Tennis Focus On

THE CURIOUS CASE OF KIMIKO DATE

In 1970, when in Kyoto, the ancient capital of Japan, Kimiko Date was born, veterans of the tour such as the Williams sisters, Li Na, Tamarine Tanasugarn, just to name a few, were yet to be “contemplated”; and when the likes of Eugenie Bouchard, Belinda Bencic and Ana Konjuh, three that are considered among the greatest promises of this sport, were born Kimiko-san had already by far exceeded the twenty years of age. Indeed, one can say that when the Swiss and Croatian saw the light for the first time, in 1997, the Japanese had already decided to retire, unless she reconsidered twelve years later to start to play again, at the age of thirty-seven years: in 2002, the same year in which Belinda Bencic and Ana Konjuh started the elementary school.

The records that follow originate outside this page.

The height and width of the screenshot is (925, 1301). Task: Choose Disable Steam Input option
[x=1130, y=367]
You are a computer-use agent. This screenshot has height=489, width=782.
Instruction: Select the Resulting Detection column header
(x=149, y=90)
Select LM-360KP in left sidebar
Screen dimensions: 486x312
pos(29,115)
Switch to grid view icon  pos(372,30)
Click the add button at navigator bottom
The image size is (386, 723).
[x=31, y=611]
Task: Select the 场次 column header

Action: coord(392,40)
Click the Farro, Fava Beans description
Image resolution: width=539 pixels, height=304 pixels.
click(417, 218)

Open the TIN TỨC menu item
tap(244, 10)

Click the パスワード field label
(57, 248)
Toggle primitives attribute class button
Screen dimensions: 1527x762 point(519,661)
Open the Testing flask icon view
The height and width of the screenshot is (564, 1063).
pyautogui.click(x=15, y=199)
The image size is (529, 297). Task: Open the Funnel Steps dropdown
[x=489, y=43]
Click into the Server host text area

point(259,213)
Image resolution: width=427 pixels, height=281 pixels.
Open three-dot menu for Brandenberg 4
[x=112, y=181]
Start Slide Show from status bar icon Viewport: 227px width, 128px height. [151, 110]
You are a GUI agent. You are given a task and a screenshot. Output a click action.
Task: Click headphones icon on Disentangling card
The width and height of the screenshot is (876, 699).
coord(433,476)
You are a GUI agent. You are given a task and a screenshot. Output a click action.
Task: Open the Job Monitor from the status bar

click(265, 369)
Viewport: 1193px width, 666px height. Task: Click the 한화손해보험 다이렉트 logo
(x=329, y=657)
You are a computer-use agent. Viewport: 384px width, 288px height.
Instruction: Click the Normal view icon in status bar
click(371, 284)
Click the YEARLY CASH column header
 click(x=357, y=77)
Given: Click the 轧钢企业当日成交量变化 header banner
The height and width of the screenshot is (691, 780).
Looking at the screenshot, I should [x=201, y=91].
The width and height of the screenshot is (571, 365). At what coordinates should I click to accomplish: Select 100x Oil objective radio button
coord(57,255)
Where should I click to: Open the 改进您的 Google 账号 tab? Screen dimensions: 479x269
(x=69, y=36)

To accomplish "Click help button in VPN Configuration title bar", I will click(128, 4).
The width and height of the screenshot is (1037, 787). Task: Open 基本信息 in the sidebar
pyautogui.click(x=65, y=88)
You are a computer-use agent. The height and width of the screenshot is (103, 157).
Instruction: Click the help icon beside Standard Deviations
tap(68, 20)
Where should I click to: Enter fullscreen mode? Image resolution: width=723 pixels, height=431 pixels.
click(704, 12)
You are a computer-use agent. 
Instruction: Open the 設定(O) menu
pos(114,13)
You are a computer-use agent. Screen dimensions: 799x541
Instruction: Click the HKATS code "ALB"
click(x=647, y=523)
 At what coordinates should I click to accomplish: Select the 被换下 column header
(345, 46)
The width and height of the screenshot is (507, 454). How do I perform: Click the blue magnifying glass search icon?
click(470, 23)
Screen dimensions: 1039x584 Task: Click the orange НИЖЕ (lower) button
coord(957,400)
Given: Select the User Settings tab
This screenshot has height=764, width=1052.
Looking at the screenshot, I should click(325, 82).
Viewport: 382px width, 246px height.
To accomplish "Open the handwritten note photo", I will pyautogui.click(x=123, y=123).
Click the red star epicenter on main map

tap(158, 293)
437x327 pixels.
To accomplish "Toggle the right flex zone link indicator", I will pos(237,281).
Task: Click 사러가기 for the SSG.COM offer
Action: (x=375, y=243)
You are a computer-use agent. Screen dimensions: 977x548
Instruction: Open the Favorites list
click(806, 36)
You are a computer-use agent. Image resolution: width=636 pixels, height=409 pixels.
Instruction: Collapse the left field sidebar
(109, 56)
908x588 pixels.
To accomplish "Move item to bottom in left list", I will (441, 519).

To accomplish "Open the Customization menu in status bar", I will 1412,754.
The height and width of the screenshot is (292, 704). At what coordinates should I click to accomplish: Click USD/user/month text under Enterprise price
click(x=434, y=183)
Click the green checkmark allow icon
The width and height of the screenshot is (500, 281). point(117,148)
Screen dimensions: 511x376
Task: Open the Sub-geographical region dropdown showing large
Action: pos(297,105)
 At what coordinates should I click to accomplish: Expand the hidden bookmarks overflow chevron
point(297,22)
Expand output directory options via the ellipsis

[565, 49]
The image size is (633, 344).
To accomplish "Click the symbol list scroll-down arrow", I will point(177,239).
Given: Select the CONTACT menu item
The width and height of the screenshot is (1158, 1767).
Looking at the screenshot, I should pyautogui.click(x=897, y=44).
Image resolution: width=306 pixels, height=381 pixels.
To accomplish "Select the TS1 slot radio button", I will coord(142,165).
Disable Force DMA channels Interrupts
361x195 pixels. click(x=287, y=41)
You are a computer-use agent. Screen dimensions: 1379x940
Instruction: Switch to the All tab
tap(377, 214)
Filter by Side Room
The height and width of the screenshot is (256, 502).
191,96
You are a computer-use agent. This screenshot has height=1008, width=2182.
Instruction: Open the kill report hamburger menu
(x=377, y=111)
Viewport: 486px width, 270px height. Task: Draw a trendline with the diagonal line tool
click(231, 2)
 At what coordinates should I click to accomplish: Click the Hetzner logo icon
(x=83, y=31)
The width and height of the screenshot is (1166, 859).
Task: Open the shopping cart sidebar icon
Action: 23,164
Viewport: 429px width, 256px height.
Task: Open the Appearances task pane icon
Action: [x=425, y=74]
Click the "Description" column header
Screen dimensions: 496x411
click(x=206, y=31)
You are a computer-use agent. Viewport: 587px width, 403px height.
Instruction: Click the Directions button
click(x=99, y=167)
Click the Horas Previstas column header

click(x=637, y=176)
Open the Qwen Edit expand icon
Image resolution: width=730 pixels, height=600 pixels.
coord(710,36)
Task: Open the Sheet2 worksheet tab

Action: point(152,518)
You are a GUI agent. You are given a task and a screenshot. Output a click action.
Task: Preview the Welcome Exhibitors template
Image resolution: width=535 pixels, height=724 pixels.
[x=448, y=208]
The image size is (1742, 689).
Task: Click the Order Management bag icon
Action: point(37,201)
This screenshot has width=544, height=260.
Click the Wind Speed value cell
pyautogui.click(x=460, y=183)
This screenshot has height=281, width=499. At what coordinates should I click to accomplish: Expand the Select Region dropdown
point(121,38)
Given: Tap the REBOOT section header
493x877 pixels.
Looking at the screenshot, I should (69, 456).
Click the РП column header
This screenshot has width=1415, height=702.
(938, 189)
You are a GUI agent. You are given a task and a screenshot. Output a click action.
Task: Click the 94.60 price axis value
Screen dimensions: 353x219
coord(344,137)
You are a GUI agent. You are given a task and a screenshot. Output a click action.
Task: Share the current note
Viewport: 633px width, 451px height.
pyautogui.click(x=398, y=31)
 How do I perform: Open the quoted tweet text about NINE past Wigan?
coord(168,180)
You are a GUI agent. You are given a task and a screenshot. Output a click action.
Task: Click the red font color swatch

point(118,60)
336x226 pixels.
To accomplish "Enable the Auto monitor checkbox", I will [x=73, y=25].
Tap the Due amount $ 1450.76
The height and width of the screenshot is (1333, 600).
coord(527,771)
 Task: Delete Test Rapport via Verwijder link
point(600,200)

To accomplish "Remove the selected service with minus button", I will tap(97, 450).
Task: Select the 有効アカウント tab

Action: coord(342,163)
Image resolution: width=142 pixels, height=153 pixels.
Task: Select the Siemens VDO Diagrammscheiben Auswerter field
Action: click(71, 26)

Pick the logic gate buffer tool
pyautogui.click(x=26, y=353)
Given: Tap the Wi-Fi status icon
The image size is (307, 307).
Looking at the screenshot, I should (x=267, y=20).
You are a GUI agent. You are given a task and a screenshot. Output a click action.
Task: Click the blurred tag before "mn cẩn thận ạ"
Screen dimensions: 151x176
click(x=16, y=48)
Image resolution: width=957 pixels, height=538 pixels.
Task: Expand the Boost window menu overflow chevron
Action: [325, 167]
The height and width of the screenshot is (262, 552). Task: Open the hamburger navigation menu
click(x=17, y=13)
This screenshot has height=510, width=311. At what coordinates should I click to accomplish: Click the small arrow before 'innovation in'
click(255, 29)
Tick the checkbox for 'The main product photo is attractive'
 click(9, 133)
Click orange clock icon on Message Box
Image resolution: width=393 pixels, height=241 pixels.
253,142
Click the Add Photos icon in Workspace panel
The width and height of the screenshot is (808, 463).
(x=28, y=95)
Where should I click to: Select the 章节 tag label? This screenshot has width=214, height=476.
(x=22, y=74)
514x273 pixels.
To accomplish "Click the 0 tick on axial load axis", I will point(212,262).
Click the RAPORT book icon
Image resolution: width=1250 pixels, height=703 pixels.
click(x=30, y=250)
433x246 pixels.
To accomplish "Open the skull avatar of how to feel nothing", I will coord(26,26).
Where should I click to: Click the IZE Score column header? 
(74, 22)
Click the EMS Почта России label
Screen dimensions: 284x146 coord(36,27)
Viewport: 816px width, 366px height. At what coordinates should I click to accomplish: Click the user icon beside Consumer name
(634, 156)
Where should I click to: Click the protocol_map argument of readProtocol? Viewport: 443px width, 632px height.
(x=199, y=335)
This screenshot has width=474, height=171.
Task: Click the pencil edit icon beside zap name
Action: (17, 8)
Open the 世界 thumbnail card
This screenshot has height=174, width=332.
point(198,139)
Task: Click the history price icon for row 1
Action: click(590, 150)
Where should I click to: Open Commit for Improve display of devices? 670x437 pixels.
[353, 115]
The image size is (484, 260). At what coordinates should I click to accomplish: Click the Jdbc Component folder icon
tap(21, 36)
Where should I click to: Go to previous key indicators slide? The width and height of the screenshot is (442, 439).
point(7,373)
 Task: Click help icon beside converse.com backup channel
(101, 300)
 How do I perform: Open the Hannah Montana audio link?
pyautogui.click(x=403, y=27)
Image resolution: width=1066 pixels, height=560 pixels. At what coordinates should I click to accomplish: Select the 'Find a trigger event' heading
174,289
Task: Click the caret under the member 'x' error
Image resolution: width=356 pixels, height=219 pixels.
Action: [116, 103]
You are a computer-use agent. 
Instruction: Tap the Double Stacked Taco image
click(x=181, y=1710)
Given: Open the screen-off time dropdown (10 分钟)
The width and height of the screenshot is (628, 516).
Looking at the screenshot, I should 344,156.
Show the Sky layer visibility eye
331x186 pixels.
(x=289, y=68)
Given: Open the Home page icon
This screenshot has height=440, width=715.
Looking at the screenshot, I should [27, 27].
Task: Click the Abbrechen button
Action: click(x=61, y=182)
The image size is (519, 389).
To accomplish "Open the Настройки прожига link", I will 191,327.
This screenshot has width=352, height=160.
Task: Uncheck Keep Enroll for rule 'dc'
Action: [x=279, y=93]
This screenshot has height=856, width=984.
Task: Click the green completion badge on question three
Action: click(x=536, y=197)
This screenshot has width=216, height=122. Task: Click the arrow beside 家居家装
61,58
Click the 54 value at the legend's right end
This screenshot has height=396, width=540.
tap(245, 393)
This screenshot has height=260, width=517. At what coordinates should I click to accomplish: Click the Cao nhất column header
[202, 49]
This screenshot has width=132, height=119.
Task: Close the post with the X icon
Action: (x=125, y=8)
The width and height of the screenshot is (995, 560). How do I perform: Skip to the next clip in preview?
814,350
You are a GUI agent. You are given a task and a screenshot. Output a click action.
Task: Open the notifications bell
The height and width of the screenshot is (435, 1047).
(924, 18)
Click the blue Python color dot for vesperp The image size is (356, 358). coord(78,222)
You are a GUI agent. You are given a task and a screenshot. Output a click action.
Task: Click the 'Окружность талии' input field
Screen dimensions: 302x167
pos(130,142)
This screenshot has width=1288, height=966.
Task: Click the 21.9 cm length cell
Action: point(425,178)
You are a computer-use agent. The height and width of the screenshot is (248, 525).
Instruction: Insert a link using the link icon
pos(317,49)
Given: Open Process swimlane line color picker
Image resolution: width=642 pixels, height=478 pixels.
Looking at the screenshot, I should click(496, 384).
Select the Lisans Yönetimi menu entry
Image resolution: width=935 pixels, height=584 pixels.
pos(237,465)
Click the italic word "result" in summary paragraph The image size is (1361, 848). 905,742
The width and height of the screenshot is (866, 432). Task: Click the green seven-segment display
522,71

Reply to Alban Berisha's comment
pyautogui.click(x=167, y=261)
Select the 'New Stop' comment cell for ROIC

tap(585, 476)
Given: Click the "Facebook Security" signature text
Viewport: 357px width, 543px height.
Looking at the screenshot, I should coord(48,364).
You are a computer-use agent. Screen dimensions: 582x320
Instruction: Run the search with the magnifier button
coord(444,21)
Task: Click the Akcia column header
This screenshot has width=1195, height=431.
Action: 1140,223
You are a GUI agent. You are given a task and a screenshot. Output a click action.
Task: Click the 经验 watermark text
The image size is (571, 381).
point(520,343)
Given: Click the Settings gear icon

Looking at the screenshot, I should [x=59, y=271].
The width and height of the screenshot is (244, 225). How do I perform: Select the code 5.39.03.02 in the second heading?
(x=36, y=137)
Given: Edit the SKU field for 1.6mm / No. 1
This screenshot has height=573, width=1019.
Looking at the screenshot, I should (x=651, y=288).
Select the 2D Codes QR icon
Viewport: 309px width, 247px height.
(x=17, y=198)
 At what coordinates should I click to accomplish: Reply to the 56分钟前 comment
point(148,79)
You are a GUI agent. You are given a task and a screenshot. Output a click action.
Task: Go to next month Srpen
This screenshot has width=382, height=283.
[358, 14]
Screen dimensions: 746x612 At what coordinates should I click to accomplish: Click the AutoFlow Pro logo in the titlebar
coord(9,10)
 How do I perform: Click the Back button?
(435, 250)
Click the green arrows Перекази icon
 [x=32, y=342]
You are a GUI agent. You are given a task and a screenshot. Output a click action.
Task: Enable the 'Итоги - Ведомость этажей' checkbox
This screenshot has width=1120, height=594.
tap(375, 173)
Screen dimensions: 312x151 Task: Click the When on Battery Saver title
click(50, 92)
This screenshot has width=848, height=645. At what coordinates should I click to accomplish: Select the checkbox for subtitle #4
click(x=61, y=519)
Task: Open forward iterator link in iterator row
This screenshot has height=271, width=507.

When it comes to tennis very often we tend to conclude that reached a certain age, a player cannot have much more to give. It’s a simplistic conclusion, as if to say “you’re gone, another one is coming to take your place”. Fortunately there are those who do not agree with this, and Kimiko Date-Krumm knows something about it. But, what does it mean that at a certain age you do not really have anything more to give? In an environment where you have to deal with the expectations of thousands of experts (many of these often improvised) and millions of fans, it’s hard to admit, first of all to ourselves, that in the end what matters is what we have inside our mind. While all around people are scrambling not only to make us questions but to give us even the answers, to suggest when it is or is not the best time to leave , what really matters is only what we want. “Ichinen iwa homo toosu”, says a Japanese proverb. Willpower also runs through the rocks. That’s what Kimiko must have had in her mind throughout her career. She must have had this in her mind back in 1988, when she took her first steps in the ITF circuit. She must have had this in her mind in the following year, when at nineteen years she reached the fourth round in Melbourne, defeated only by the Czech Helena Sukova , five years older than her and that ended her career with four Grand Slam finals and fifteen Slam titles in doubles. She  must have had that proverb in mind when she won her first Japan Open in 1992. Or when she defeated two years later Conchita Martinez in Melbourne, thus reaching her first Grand Slam semifinal. And she must have thought it in 2008, when she announced her return to tennis.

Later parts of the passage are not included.